◆ **Prompt**: Extend the forum thread about Yang family rankings for Tai Chi competitions, picking up after its last line.

◆ **Excerpted passage**:
----------------------------------------
I expect in the future you will have to be ranked by the Yang family to participate in Tai Chi competitions that involve them. The sad part is the best people in Tai Chi will probably ignore them and make winning one of those competitions worthless.

I wish them luck, and if things go good for them and they pursue it the right way we may be lucky and be able to tell a bunch of tree hugging yoga Tai Chi wannabees that they don't do Tai Chi and its something else. I don't really expect it to happen, but it might be nice to see. From what I read from them though they will embrace those individuals and then maybe the rest of us can then get on with the real Tai Chi. We will just have to wait and see how it goes.


----------



## Steel Tiger (Mar 5, 2007)

dmax999 said:


> I wish them luck, and if things go good for them and they pursue it the right way we may be lucky and be able to tell a bunch of tree hugging yoga Tai Chi wannabees that they don't do Tai Chi and its something else. I don't really expect it to happen, but it might be nice to see. From what I read from them though they will embrace those individuals and then maybe the rest of us can then get on with the real Tai Chi. We will just have to wait and see how it goes.


 
Ah yes! That most sublime of silver linings, telling new age wankers to wake up and stop annoying everyone else.  Sadly I don't really expect it to happen either.  It would be very strange indeed if the tree-hungers were the only ones doing *real* Yang taiji wouldn't it?


----------



## grydth (Mar 5, 2007)

I have heard rumors that there will soon be gradings for degree of "wankers"... any word on this? 

In the meantime, you've given me an idea for a new thread to upset everyone with....:soapbox:


----------



## East Winds (Mar 6, 2007)
----------------------------------------
◆ **Records supplied**:
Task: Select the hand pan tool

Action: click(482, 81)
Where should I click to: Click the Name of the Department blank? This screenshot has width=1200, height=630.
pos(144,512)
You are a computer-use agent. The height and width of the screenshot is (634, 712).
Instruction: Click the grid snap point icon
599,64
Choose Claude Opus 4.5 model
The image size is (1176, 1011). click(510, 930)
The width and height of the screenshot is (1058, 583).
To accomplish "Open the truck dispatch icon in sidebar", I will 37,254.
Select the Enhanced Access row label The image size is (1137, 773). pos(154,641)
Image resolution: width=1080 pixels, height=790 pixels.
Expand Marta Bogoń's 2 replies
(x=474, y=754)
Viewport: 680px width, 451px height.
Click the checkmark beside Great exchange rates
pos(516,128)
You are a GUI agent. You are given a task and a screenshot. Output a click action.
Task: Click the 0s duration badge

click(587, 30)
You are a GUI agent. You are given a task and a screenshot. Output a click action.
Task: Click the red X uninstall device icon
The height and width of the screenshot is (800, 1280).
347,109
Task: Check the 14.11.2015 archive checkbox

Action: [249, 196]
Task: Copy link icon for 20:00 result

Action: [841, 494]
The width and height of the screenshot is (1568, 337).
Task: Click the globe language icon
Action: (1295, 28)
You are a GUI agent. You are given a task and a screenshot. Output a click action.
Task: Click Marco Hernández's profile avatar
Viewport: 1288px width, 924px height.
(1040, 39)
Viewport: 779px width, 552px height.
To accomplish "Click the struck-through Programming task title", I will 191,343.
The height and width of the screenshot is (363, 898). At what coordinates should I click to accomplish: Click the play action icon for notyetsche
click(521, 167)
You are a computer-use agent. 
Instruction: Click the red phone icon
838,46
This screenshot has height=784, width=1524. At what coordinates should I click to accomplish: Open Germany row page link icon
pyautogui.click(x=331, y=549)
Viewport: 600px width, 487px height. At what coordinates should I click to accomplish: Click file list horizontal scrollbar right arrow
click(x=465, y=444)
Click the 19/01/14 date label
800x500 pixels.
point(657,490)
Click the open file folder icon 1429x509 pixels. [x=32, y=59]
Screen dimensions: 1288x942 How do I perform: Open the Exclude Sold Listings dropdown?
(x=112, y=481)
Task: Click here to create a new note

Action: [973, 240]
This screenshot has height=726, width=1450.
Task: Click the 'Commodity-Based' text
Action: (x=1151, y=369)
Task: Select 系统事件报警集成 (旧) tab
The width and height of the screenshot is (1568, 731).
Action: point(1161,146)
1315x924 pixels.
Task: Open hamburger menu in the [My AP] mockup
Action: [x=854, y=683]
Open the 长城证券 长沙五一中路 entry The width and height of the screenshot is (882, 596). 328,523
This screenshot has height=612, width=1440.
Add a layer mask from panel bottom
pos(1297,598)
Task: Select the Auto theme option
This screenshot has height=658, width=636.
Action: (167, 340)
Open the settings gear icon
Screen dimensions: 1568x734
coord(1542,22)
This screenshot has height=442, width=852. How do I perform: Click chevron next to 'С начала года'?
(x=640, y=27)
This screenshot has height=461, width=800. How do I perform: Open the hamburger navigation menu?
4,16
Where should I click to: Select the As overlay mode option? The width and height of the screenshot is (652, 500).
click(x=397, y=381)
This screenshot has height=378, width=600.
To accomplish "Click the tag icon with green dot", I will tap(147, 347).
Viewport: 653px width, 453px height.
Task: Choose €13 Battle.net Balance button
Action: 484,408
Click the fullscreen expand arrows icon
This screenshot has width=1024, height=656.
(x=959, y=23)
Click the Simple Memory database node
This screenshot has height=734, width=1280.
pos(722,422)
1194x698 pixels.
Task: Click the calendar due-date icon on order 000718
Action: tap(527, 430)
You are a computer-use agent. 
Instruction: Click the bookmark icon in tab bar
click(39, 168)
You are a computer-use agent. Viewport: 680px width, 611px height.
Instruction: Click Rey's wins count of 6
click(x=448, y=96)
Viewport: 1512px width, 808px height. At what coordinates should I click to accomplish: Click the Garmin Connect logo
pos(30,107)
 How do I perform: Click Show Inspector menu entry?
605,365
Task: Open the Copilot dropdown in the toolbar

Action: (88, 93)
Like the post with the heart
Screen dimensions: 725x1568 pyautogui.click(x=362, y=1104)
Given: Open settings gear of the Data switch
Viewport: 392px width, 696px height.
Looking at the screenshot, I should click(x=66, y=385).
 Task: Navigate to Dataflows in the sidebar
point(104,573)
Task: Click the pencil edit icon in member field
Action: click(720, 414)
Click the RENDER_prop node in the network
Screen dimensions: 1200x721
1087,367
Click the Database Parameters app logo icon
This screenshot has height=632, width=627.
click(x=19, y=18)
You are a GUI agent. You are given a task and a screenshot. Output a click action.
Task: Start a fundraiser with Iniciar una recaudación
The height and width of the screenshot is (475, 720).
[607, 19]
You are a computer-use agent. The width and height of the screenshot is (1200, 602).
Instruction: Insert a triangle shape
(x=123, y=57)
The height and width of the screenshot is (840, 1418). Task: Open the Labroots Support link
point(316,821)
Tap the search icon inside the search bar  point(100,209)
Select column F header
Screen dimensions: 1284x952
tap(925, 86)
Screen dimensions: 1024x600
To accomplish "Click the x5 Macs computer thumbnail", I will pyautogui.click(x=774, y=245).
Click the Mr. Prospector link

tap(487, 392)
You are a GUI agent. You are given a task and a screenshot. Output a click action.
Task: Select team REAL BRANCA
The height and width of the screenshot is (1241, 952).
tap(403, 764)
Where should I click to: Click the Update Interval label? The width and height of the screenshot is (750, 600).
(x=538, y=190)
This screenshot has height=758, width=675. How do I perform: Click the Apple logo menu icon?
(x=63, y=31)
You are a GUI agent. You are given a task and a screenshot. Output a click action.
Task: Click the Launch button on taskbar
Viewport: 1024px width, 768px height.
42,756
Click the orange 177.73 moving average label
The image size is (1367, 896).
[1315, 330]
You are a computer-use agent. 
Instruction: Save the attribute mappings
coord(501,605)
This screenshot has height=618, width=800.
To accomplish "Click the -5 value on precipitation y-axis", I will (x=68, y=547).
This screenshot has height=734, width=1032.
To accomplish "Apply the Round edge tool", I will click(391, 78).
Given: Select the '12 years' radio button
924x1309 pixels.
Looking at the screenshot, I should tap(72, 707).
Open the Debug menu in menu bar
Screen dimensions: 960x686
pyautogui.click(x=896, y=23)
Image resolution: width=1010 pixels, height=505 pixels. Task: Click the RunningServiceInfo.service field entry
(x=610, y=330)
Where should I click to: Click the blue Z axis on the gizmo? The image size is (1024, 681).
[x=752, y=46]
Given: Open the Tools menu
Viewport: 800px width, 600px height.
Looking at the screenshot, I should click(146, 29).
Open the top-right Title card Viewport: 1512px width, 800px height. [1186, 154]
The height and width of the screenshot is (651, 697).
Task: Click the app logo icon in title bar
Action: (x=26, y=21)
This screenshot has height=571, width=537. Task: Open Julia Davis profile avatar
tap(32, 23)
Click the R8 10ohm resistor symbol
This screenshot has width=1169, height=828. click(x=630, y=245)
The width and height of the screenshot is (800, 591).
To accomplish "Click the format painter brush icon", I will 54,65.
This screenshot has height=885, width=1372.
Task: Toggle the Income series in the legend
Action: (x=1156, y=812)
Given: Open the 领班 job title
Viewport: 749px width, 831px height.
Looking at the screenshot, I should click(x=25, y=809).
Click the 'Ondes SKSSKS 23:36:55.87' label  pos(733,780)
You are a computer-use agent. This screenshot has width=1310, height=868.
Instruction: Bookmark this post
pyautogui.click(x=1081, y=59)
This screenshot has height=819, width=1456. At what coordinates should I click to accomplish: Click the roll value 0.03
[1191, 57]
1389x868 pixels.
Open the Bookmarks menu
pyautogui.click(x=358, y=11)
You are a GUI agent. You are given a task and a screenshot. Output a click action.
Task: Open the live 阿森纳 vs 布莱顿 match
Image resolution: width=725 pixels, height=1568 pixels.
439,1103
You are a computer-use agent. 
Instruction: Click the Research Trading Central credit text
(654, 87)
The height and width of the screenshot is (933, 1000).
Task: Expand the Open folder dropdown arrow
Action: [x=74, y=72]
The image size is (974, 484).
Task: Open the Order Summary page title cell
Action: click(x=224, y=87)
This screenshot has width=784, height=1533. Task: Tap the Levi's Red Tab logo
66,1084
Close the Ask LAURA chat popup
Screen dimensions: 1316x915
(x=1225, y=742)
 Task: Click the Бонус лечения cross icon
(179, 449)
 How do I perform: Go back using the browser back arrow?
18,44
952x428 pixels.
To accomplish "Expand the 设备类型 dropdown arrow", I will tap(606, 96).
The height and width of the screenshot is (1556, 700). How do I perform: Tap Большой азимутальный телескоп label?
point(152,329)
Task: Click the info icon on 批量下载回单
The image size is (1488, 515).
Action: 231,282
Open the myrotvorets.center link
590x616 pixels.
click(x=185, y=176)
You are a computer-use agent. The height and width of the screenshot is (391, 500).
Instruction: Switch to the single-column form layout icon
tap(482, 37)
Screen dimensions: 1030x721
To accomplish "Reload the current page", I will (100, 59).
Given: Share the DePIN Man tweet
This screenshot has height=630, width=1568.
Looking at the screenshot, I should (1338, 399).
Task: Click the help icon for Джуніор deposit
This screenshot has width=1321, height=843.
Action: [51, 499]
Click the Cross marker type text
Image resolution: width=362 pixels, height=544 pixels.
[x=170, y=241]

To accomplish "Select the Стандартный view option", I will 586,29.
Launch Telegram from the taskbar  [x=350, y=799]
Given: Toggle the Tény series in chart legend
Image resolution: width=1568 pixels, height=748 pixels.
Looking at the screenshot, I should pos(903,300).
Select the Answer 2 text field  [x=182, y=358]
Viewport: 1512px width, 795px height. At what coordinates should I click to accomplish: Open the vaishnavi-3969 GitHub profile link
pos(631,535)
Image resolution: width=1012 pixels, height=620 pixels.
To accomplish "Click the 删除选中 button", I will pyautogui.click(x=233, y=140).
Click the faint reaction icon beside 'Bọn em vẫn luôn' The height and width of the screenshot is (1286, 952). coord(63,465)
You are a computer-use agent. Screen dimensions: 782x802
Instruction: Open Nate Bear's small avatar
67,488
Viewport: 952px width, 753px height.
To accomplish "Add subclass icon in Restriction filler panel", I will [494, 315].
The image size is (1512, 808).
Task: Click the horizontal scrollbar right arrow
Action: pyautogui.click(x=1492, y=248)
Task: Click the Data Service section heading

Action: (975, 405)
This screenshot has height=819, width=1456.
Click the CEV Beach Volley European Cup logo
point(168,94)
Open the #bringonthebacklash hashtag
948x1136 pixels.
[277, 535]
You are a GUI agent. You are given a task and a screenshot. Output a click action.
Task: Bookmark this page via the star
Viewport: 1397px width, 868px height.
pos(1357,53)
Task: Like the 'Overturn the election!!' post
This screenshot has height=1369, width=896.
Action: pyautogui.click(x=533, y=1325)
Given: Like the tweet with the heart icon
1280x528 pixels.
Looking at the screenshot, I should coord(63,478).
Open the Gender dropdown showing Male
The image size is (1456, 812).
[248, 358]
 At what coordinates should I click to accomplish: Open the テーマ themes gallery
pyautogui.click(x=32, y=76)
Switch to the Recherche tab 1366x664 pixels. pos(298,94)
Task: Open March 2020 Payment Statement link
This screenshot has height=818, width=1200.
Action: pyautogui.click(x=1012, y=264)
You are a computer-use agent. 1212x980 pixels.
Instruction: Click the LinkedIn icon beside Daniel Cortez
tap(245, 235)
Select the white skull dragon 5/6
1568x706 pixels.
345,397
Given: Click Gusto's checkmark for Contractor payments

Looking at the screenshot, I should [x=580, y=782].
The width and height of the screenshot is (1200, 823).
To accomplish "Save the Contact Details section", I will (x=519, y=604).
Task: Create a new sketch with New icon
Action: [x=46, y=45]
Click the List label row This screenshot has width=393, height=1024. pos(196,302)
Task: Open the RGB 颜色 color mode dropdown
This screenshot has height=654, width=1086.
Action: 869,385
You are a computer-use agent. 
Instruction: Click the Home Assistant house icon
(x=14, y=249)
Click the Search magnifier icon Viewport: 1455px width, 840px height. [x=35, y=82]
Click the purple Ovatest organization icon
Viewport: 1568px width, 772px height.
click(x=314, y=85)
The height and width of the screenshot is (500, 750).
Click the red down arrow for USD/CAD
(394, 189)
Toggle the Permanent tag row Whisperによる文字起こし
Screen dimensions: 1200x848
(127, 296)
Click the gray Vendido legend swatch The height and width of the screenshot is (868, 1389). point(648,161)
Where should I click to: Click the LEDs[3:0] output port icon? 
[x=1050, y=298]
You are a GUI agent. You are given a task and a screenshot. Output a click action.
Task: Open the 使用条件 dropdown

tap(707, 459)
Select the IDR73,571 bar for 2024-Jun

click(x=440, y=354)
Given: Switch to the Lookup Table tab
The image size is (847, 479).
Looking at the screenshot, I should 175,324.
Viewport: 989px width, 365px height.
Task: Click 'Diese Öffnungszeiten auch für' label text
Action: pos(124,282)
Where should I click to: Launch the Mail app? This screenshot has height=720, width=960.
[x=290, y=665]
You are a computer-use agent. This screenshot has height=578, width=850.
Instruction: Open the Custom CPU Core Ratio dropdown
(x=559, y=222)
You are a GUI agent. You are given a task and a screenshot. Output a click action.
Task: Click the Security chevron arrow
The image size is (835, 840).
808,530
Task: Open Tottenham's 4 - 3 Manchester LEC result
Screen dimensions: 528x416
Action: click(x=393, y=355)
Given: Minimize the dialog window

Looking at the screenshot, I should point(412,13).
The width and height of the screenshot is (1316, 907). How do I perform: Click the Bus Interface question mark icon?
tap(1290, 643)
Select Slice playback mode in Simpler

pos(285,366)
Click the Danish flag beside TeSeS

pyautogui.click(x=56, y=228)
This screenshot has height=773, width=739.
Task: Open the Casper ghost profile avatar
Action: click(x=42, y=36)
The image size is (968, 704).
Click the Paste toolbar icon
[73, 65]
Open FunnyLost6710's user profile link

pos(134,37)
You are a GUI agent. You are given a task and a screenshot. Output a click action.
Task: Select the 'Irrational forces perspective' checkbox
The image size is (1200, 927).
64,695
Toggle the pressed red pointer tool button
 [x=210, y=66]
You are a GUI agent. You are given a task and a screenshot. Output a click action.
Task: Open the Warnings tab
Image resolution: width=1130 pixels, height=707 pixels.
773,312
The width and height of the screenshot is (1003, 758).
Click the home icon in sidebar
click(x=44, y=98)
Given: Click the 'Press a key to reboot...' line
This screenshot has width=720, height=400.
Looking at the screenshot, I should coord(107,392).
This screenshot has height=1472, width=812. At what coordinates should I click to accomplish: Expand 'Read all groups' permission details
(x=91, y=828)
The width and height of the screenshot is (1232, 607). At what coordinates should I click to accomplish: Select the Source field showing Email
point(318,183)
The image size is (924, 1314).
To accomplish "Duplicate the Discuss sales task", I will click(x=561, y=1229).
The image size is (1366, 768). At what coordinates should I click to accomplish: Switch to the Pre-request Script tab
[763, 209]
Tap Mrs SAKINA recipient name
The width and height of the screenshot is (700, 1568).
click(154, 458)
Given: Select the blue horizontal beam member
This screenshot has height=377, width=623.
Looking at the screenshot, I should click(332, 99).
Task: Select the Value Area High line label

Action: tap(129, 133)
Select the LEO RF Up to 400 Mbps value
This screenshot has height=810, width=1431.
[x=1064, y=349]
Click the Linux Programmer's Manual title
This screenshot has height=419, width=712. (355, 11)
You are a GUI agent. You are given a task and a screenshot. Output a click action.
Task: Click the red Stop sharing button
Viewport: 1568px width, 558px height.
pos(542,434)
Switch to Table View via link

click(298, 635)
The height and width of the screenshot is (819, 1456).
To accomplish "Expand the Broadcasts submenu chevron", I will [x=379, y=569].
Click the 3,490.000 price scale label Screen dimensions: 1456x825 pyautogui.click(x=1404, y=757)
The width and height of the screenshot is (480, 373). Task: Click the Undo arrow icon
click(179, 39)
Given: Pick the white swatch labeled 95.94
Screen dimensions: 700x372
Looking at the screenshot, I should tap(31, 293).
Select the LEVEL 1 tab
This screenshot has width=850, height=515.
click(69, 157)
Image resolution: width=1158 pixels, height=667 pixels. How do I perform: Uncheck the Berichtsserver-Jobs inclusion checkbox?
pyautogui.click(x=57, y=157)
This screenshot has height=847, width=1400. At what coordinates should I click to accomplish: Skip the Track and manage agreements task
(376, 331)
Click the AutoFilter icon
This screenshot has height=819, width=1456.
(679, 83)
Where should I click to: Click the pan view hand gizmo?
----------------------------------------
◆ **Reply**:
It is interesting to read some posts here which seem to suggest  that by introducing gradings, the Yang Family have suddenly diluted their teachings. Why would the introduction of a grading system degrade Traditional Yang Family taijiquan? So far I have not seen anyone giving such an explanation.
Incidentally I do not speak for the Yang Family, not do I necessarily agree that gradings are a requirement in any Taiji system. 

Very best wishes


----------



## Jade Tigress (Mar 6, 2007)

*Attention All Users

Please keep the conversation polite and respectful.

Pamela Piszczek
MT Super Moderator*


----------



## dmax999 (Mar 7, 2007)

East Winds said:


> It is interesting to read some posts here which seem to suggest that by introducing gradings, the Yang Family have suddenly diluted their teachings. Why would the introduction of a grading system degrade Traditional Yang Family taijiquan? So far I have not seen anyone giving such an explanation.
> Incidentally I do not speak for the Yang Family, not do I necessarily agree that gradings are a requirement in any Taiji system.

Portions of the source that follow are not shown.